My seedlings are coming along nicely. The broad beans and sweet peas are doing fine. The rocket, lettuce and radishes had decided to pop up their little leafy heads and say hello. It was nice to see them again. In about a few weeks time I'll be harvesting the first vegetables from my kitchen garden.
Two weeks ago I had planted some cloves of garlic and I was curious to see how they were doing. One week after planting they looked like this.
And now, two weeks later, the garlic looks like this. They have grown quite a bit, even though the last few days have been cold and we had some night frosts as well.

Of course, Dolly was there to keep me company. She loves the outdoors so and is always curious to see what it is I'm up to. Here she's checking to see if I had weeded the flowerbed properly.
Three weeks ago I started chitting my potatoes in the conservatory. And after 2 weeks of chitting they looked like this. Almost there but not quite. Today they were ready to be planted in the new bed my garden assistant had dug for me.
So I got all my tools ready, donned my pink wellies and started planting the spuds.

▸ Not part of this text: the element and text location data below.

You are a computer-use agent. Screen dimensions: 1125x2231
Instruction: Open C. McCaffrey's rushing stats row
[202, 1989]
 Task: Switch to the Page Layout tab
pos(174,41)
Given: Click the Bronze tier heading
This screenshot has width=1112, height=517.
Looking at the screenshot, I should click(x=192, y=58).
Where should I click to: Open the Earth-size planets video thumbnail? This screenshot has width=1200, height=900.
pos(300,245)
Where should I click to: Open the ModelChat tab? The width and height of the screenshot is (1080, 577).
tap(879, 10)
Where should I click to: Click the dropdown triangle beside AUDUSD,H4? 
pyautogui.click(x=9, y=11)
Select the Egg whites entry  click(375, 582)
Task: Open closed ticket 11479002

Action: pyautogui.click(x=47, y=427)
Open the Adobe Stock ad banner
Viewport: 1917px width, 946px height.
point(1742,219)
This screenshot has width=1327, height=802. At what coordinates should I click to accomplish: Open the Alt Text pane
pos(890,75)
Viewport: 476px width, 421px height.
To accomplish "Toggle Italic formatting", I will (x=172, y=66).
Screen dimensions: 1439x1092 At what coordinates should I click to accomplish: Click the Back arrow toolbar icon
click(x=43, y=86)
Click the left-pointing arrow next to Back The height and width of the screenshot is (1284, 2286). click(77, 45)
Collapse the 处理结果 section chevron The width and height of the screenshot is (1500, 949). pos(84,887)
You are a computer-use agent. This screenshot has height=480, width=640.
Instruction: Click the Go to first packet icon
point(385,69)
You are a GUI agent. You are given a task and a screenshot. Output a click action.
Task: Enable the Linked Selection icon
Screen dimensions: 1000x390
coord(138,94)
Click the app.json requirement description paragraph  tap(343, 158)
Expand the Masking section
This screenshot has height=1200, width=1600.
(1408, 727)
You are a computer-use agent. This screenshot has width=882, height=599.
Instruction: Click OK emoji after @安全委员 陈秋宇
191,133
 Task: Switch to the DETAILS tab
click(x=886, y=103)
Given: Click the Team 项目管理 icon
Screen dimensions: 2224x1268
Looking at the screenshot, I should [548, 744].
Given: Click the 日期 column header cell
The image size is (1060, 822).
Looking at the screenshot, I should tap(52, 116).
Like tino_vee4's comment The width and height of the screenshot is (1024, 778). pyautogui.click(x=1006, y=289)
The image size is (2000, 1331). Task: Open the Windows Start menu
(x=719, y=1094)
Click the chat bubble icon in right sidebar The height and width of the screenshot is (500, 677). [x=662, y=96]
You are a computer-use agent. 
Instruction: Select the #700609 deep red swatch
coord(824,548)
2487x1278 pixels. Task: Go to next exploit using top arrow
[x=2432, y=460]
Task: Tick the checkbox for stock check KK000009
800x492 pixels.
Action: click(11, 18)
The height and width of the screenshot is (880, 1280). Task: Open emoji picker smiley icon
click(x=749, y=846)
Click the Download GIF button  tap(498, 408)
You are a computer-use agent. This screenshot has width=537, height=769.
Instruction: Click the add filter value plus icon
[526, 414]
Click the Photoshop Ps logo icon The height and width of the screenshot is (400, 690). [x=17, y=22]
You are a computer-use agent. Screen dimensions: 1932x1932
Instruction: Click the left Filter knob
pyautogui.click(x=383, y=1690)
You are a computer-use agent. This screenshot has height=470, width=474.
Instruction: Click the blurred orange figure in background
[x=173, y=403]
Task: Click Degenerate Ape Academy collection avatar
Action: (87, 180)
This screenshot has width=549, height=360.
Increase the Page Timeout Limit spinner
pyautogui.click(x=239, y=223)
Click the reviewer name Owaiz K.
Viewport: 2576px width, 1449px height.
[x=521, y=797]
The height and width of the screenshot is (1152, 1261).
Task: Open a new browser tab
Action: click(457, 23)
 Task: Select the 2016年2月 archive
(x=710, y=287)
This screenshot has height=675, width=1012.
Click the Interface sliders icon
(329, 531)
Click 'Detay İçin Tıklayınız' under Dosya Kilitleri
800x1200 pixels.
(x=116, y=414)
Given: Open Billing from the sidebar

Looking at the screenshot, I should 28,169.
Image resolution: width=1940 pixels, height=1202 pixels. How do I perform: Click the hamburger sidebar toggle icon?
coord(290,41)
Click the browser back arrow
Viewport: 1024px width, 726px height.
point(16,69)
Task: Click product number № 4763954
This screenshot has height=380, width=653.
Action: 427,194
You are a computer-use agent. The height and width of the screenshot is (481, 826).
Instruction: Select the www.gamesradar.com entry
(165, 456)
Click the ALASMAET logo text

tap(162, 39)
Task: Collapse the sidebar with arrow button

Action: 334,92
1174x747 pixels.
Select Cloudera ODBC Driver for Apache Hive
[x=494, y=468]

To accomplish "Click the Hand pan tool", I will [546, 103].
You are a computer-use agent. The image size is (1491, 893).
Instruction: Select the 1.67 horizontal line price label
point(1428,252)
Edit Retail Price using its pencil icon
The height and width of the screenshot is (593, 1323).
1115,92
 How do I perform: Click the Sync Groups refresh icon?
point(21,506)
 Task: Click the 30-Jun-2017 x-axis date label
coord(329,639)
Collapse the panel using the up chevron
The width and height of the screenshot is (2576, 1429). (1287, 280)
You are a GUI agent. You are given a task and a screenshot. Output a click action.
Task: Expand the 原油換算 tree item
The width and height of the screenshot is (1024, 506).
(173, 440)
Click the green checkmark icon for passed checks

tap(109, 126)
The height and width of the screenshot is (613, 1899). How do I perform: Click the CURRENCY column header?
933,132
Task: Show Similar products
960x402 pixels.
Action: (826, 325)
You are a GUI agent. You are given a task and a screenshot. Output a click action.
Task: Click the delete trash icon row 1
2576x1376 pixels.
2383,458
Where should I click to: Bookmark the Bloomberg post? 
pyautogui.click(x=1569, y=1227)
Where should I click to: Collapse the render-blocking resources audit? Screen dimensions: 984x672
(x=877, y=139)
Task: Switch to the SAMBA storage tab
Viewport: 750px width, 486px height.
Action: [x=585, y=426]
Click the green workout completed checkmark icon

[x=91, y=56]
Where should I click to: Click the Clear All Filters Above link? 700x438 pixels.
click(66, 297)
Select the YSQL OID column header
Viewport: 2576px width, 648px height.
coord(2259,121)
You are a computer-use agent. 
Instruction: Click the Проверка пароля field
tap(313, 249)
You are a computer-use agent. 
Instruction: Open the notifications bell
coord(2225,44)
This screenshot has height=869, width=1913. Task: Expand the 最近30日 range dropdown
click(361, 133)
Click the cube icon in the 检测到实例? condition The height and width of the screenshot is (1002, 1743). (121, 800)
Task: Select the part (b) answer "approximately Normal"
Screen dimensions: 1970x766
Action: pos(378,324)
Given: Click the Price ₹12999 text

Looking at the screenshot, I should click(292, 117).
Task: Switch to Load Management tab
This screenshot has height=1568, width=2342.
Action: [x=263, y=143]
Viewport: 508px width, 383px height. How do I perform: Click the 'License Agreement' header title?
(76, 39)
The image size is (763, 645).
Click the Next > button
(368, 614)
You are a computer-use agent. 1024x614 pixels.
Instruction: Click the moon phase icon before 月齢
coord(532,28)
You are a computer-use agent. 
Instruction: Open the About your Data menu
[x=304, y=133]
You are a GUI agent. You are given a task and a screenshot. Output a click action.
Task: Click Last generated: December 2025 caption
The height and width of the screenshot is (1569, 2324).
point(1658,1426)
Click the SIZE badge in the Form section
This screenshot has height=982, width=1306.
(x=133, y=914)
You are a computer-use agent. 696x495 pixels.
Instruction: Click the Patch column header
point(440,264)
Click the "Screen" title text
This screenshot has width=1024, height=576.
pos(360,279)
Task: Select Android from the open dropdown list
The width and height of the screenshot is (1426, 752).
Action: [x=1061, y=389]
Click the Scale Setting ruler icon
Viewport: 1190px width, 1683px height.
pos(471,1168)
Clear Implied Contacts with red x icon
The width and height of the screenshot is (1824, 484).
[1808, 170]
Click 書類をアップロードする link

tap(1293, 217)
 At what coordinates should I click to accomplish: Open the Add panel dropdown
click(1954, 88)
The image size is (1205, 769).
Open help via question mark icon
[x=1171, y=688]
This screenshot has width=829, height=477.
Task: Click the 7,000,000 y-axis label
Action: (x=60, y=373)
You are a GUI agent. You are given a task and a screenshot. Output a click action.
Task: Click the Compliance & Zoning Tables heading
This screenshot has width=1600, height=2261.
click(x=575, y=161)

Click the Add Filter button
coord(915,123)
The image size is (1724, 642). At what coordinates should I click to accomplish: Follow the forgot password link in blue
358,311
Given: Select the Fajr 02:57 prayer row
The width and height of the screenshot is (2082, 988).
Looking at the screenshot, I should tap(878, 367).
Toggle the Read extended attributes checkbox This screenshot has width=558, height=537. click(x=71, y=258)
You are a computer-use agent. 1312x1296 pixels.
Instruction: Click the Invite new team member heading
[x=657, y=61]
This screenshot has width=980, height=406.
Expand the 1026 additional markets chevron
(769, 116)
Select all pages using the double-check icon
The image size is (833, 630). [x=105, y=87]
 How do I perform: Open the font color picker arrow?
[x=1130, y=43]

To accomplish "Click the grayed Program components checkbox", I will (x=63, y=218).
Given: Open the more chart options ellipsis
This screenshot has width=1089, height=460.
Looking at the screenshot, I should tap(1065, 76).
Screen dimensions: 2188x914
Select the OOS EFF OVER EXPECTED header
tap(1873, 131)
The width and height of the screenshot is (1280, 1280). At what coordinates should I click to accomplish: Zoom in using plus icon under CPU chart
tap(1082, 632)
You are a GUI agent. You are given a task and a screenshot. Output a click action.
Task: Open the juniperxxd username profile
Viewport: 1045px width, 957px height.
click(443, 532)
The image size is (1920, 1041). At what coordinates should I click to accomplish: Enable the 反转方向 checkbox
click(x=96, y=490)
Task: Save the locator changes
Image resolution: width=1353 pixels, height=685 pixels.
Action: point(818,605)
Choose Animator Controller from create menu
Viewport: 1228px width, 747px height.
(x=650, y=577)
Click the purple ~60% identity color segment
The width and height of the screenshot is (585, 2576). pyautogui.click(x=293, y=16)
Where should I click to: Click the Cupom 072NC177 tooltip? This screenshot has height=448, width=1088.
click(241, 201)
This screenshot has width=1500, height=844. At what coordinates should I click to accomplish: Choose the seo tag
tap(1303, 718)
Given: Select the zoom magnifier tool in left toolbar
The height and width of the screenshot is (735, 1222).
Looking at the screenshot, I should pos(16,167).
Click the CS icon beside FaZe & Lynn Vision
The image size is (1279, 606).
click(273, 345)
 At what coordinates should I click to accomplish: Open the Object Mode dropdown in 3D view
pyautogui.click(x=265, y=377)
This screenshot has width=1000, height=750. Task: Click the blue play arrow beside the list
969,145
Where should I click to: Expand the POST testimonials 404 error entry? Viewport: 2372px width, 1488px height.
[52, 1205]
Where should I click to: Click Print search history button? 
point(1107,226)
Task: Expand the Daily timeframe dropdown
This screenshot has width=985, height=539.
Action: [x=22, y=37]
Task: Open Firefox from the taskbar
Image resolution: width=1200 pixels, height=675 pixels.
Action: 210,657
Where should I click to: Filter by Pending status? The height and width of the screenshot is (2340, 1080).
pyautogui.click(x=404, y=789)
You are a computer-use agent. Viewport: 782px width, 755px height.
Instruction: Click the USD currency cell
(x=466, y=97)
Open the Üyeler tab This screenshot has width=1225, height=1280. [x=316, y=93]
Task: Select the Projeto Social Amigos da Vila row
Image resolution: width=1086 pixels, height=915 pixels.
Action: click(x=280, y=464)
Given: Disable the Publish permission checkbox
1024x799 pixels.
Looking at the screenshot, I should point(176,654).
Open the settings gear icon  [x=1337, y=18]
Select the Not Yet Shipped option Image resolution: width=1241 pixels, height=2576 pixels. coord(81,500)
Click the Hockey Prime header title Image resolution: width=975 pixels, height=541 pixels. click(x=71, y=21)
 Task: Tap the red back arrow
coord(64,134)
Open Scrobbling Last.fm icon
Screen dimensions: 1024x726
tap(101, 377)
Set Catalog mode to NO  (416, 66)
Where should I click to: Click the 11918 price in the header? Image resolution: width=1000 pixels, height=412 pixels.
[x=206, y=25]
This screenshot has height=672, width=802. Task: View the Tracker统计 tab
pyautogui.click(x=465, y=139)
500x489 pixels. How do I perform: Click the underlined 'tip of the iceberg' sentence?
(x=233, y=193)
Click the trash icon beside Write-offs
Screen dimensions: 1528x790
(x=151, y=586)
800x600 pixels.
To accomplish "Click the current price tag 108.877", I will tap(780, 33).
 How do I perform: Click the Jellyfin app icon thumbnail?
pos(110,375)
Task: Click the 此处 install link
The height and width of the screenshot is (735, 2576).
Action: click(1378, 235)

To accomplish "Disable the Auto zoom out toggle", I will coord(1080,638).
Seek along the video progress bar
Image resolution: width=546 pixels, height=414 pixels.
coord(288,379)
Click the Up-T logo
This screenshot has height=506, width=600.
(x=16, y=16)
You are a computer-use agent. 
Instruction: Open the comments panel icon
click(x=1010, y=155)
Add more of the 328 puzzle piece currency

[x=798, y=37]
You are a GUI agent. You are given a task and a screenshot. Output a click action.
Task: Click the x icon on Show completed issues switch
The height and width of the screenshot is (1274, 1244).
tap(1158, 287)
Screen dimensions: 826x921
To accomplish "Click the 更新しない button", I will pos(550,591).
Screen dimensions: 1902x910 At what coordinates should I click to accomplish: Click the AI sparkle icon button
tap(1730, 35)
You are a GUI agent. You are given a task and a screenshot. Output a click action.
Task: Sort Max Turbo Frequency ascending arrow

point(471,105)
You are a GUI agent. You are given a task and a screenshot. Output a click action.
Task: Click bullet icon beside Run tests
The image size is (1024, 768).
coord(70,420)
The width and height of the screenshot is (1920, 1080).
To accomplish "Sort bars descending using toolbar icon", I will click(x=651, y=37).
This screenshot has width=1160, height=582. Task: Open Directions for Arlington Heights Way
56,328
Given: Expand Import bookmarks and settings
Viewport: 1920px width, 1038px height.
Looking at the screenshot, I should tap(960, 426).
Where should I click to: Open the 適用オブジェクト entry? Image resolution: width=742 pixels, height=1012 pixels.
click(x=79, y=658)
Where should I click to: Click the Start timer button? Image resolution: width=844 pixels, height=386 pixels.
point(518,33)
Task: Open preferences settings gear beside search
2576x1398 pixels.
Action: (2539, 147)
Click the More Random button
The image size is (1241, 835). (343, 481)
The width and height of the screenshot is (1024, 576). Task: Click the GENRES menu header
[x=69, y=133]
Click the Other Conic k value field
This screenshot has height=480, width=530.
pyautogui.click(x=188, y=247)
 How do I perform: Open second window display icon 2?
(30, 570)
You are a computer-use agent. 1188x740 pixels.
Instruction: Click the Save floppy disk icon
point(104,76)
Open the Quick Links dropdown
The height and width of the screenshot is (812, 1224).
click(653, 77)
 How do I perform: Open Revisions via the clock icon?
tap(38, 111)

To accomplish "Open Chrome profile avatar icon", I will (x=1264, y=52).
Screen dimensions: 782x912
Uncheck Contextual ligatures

And here is the finished result. Now we have to wait and see if and when the potatoes will send up any leaves and then we will take it to the second stage. More of that on a later date.

After all that hard work, I decided to treat myself to something nice. I like decorating and as Easter isn't all that far away I made this. Personally I think it's rather amusing that my spanking new watering can is the exact same shade of lilac as the violets and the pot they're in. I bought them a week apart, so yay me!
The most humiliating thing to me about a garden is the lesson it teaches of the inferiority of man.